The direct answer is that the difference between an anterior and posterior hip dislocation is primarily determined by the position of the femoral head relative to the acetabulum, which is best confirmed by imaging such as an X-ray or CT scan. Clinically, a posterior dislocation (the most common type, accounting for about 90% of cases) typically presents with the leg shortened, adducted, and internally rotated, while an anterior dislocation presents with the leg abducted and externally rotated.
What are the key physical exam findings for each type?
Physical examination provides strong initial clues. In a posterior hip dislocation, the affected leg is characteristically held in a position of flexion, adduction, and internal rotation. The leg will appear shortened compared to the uninjured side. In contrast, an anterior hip dislocation presents with the leg in abduction and external rotation. The leg may appear slightly longer or in a fixed, rotated position. A careful neurovascular exam is critical, as posterior dislocations carry a higher risk of sciatic nerve injury, while anterior dislocations can rarely injure the femoral nerve or vessels.
What are the common mechanisms of injury?
The mechanism of injury often points to the type of dislocation. Posterior dislocations most frequently result from a high-energy impact, such as a dashboard injury during a motor vehicle collision, where a force is applied to a flexed knee driving the femoral head backward. Anterior dislocations are less common and typically occur from a forced abduction and external rotation of the hip, such as a fall from a height or a sports injury where the leg is forcefully spread outward.

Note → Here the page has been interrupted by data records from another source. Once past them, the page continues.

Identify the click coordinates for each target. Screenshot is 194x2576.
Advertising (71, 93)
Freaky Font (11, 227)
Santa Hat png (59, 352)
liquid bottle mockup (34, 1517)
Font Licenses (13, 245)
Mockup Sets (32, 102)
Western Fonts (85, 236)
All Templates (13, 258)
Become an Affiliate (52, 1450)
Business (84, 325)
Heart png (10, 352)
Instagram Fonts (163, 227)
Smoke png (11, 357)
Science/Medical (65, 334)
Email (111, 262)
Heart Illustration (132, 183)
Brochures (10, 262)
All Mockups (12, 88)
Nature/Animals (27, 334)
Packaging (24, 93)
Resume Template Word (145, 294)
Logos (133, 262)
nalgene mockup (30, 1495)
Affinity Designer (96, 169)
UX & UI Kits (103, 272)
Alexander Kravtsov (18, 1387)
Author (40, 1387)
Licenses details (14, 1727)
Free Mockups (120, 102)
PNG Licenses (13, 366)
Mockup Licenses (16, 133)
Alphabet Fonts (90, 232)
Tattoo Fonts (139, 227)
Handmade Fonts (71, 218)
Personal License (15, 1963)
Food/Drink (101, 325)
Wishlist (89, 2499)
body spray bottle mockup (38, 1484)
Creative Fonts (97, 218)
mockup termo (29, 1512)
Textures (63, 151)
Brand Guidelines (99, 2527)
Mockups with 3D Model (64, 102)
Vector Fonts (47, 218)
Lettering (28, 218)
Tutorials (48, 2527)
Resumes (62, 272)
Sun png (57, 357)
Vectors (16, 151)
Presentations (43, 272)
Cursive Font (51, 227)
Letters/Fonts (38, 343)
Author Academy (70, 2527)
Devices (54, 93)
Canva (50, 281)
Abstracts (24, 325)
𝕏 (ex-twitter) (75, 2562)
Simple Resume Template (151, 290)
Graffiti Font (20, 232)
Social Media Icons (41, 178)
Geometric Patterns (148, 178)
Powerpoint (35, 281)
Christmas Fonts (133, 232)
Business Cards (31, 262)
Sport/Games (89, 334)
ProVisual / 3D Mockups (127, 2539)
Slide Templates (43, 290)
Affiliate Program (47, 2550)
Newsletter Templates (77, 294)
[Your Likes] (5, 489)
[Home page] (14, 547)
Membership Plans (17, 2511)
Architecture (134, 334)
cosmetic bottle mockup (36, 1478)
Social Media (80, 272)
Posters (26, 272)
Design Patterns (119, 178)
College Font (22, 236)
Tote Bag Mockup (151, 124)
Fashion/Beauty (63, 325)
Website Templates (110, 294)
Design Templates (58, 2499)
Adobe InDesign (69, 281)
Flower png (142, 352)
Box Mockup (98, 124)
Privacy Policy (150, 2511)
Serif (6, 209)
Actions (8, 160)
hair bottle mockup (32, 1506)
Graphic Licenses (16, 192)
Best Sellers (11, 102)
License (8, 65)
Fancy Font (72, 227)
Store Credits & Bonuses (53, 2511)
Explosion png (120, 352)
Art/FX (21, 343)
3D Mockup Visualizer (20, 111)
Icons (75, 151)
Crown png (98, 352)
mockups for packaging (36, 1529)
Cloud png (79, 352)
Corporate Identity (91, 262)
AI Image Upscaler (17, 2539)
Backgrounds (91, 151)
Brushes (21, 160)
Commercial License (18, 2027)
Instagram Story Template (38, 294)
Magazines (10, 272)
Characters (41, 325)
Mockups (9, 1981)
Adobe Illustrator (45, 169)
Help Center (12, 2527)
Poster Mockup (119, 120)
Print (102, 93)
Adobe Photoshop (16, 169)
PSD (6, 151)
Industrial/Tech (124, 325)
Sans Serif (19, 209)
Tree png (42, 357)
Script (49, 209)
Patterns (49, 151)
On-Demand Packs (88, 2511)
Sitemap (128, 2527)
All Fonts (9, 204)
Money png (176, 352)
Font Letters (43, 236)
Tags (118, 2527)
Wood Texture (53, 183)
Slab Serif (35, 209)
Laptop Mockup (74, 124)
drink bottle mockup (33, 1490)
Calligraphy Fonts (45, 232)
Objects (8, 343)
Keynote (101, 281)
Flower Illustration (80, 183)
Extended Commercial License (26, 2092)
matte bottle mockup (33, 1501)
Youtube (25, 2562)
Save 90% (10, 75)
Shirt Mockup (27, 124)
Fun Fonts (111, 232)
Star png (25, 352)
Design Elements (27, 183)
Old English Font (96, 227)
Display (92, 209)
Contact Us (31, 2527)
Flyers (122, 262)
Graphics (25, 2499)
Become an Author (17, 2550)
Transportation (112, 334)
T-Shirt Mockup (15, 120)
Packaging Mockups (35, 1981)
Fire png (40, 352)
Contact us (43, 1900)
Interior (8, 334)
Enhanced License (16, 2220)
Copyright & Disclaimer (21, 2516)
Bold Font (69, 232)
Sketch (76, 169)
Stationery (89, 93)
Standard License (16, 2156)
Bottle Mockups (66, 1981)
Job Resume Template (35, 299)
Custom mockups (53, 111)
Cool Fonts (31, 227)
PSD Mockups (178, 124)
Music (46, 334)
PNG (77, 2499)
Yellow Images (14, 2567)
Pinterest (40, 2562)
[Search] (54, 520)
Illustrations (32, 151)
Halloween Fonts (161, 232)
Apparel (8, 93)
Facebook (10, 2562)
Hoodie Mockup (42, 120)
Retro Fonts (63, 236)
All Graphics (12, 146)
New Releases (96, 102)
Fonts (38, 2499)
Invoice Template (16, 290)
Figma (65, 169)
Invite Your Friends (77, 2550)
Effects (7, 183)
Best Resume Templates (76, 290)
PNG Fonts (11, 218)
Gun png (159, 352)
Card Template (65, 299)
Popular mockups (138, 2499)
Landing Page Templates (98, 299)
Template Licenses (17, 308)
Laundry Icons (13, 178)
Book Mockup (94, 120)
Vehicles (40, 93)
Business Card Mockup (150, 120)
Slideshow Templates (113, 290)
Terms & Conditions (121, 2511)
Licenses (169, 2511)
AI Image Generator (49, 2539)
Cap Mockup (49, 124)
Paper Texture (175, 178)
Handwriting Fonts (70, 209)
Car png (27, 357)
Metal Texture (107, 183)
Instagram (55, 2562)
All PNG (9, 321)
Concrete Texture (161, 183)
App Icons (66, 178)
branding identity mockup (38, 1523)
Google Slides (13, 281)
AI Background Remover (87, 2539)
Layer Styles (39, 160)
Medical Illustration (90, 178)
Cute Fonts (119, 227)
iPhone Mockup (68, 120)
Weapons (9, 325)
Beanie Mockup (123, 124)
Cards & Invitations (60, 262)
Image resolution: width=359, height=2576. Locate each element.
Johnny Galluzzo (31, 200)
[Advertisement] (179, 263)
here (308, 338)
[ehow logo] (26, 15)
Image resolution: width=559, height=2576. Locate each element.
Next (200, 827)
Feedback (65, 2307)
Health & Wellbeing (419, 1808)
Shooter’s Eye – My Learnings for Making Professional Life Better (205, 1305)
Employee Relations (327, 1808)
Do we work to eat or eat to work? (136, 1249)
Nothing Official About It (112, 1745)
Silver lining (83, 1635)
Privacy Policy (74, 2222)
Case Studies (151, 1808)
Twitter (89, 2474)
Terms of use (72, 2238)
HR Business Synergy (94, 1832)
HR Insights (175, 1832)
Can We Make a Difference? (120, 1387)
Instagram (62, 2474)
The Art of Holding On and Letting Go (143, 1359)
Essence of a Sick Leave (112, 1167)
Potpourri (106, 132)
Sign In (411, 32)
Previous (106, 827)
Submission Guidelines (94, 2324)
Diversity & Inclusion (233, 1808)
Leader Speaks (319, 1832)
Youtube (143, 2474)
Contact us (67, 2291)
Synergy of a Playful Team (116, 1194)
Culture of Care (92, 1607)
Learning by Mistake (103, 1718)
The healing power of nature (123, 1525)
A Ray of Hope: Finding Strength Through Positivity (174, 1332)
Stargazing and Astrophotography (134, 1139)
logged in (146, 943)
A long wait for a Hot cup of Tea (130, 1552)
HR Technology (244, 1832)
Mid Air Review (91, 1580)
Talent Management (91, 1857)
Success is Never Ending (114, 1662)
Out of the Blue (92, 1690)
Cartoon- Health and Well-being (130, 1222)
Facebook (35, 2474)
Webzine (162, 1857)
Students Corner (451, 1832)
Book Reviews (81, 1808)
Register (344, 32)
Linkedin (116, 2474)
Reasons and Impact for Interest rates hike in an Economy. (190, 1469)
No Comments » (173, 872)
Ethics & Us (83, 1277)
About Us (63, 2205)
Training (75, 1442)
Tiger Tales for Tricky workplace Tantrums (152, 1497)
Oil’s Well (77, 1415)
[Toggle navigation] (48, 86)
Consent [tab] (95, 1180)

How does imaging confirm the diagnosis?
While physical exam is suggestive, X-ray is the definitive initial imaging tool. On an anteroposterior (AP) pelvic view, a posterior dislocation shows the femoral head displaced superiorly and laterally, often appearing smaller than the contralateral side (due to being farther from the X-ray plate). An anterior dislocation shows the femoral head displaced medially and inferiorly, appearing larger. A CT scan is often obtained after reduction to assess for associated fractures, such as a posterior wall acetabular fracture common with posterior dislocations, or femoral head fractures.
What are the key differences in associated injuries and complications?
The risk of specific complications differs significantly between the two types. The following table summarizes the main distinctions:
| Feature | Posterior Dislocation | Anterior Dislocation |
|---|---|---|
| Leg Position | Shortened, adducted, internally rotated | Abducted, externally rotated |
| Common Mechanism | Dashboard injury (flexed knee impact) | Forced abduction/external rotation |
| Nerve Injury Risk | High risk of sciatic nerve injury | Low risk; possible femoral nerve injury |
| Vascular Injury Risk | Rare | Possible femoral artery injury |
| Associated Fractures | Posterior wall acetabular fracture common | Femoral head fracture (e.g., Pipkin fracture) possible |
| Avascular Necrosis Risk | Higher (due to disruption of medial circumflex artery) | Lower |
Recognizing these differences is crucial for prompt reduction and to minimize long-term complications like avascular necrosis or nerve damage. Always correlate clinical findings with imaging for accurate diagnosis.